Samantha struggles with the fact that her father is an alcoholic. He is a successful architect who often comes home late or not at all due to his drinking habits. Her mother is constantly making excuses for him and trying to tell her that everything is okay, but Samantha does not believe this and starts to grow distant from him. After a binge he is always apologetic and promising change, but Sam quickly learns that his word means nothing. Her little brother is young enough that he doesn’t understand what is going on, but Sam tries to protect him from it nonetheless. She begins leaving notes for someone in the library she believes might be able to help her, but the person responding to her notes is not who she thinks it is. As she deals with some bullying at school the situation at home continues to get worse. The worst part is that she starts to wonder if she could have the same tendencies as her father.

Alcoholism is a very serious topic for young adults, but this story relates the topic best to teenagers and what it can be like to live with an alcoholic. This book discusses the warning signs, the symptoms, and even the steps needed to begin overcoming this disease. Having said that, it never gets preachy or gives the impression that something of this nature can be fixed quickly. Communication is stressed as being very important to helping a family member work through this problem. A good book about a serious subject.

Endgame by Nancy Garden

Genre: Realistic Fiction

Age Level: 15 and up

# of Pages: 287 p.

RAC Book: NO

Gray Wilton and his family have just moved to a new town partially due to his behavior in the previous town. The book is set up so that Gray recounts the events of the past year to his attorney, but the reader does not know why he needs an attorney for a while. Gray began the school year with a positive attitude. He wanted to have good grades and play drums in the band, but despite his best efforts he becomes the target of some ruthless bullies. If that’s not bad enough, he fights with his father a lot because he does not feel he can be honest with anyone regarding the bullies and therefore gets into other kinds of trouble on his own. As the year goes on, things get worse and worse until Gray feels he must take drastic and disturbing measures.

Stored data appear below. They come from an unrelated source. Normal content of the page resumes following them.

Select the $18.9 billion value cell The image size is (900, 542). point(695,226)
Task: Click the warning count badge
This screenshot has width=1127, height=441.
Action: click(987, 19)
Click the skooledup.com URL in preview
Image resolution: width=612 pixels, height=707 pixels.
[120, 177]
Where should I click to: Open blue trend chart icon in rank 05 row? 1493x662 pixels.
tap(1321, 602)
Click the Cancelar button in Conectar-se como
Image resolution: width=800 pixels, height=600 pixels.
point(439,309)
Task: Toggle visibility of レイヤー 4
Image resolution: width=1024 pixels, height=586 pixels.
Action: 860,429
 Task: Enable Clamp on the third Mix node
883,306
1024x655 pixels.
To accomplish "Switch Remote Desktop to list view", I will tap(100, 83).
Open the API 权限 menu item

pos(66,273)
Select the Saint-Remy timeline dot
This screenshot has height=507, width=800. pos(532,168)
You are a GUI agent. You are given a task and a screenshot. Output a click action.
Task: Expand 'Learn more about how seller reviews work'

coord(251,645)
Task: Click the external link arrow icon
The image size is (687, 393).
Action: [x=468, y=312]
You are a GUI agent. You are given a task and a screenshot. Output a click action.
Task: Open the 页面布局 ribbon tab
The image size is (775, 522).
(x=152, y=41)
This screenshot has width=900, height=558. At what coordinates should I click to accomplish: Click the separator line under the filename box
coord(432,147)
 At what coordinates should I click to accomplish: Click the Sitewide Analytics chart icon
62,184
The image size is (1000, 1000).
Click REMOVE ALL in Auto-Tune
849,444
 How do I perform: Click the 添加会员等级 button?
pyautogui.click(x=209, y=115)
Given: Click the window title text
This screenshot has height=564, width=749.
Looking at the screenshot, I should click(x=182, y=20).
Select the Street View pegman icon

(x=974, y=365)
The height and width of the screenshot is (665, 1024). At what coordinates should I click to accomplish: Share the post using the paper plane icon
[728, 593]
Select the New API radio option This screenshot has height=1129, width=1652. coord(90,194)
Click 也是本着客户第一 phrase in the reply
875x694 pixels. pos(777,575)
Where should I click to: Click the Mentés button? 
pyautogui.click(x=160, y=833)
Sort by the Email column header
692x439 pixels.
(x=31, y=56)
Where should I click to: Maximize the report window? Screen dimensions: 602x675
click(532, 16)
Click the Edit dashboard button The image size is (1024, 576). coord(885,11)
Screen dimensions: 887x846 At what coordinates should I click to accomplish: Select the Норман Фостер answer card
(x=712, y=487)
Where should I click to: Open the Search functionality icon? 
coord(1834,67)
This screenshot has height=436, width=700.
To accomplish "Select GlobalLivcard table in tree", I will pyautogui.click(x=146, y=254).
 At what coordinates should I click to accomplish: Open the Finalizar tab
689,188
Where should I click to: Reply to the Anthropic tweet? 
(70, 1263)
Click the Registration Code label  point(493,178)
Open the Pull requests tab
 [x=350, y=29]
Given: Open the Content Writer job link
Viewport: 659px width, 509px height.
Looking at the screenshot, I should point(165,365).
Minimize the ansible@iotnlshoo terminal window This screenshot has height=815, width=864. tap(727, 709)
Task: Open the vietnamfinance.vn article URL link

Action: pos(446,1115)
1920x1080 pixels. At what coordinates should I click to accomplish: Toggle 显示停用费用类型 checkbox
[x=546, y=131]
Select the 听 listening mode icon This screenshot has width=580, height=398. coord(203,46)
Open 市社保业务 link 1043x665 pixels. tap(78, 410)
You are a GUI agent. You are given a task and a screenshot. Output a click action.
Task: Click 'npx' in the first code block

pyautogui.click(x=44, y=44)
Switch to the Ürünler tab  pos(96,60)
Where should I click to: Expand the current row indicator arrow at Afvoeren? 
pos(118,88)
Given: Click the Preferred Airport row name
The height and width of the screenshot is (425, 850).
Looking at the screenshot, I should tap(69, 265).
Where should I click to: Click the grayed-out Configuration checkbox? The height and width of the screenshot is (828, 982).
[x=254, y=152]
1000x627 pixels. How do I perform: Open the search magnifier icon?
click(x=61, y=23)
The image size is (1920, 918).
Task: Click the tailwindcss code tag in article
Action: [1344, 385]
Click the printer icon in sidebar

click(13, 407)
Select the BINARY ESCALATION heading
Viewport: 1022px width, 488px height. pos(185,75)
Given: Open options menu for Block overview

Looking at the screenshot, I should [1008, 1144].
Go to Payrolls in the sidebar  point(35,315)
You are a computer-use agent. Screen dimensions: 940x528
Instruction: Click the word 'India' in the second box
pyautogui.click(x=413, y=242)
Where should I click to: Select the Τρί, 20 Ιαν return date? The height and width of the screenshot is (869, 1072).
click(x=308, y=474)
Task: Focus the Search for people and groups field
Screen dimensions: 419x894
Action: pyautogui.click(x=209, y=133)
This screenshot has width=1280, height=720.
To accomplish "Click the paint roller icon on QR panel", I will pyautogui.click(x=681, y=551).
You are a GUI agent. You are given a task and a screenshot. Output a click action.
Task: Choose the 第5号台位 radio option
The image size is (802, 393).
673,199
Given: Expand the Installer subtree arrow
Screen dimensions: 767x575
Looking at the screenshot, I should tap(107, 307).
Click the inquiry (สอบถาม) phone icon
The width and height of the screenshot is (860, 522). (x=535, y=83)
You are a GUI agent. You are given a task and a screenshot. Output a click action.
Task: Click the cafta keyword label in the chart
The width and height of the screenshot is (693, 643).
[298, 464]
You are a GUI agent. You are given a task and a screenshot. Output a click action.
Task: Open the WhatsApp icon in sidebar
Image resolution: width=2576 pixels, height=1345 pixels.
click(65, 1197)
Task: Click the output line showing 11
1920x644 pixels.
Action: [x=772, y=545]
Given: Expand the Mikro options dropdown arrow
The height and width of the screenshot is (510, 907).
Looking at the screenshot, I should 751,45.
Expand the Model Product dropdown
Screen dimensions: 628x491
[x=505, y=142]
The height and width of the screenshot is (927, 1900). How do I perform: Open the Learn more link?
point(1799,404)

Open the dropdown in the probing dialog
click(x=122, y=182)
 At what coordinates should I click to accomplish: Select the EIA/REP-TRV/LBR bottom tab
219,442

This book focuses on violence in schools. While some scenes in this book may be a tad dramatic, there are probably many students out there who live life with daily fear of getting made fun of or physically injured at school. Gray’s reluctance to seek help starts to seem difficult to understand as things continue to get worse for him. In the end, it is clear that he has no idea what he has really done and what it means for the rest of his life. This is a powerful story that contains no easy answers, but many questions for adults and teens to consider about this difficult topic.

Crushed by Laura and Tom McNeal

Genre: Realistic Fiction

Age Level: 14 and up

# of pages: 308 p.

RAC Book: Yes

Audrey and her two friends grew up going to a very small school and feel uncomfortable finishing their education in a large high school where gossip and bullying are rampant. They all manage by supporting each other. All of that begins to change when a new boy arrives and begins giving Audrey special attention. He seems enamored with her big house and expensive clothes. Everything goes great until Audrey learns that her life is not as financially stable as she thought it was. At that point, the new boy’s interest in her begins to wane.  At the same time an underground gossip newspaper begins mysteriously appearing in the halls and revealing deep secrets of both students and teachers.

This book highlights some of the many issues facing high school students today such as gossip, bullying, dating, money, friendship, and status.  High school students often feel like nothing can hurt them and believe the best in everyone, but this is also the time when they start to experience how tough it can be to be an adult by facing harsh realities from their families, teachers, and peers.  Audrey thought the worst thing that could happen to her was bullying, but quickly learns that many of the aspects of her life she thought were stable were anything but.  Most high school students will be able to identify with some aspect of Audrey’s life whether it be an unstable homelife, bullying, trouble academically, and betrayal from those close to her.  A powerful, but realistic story.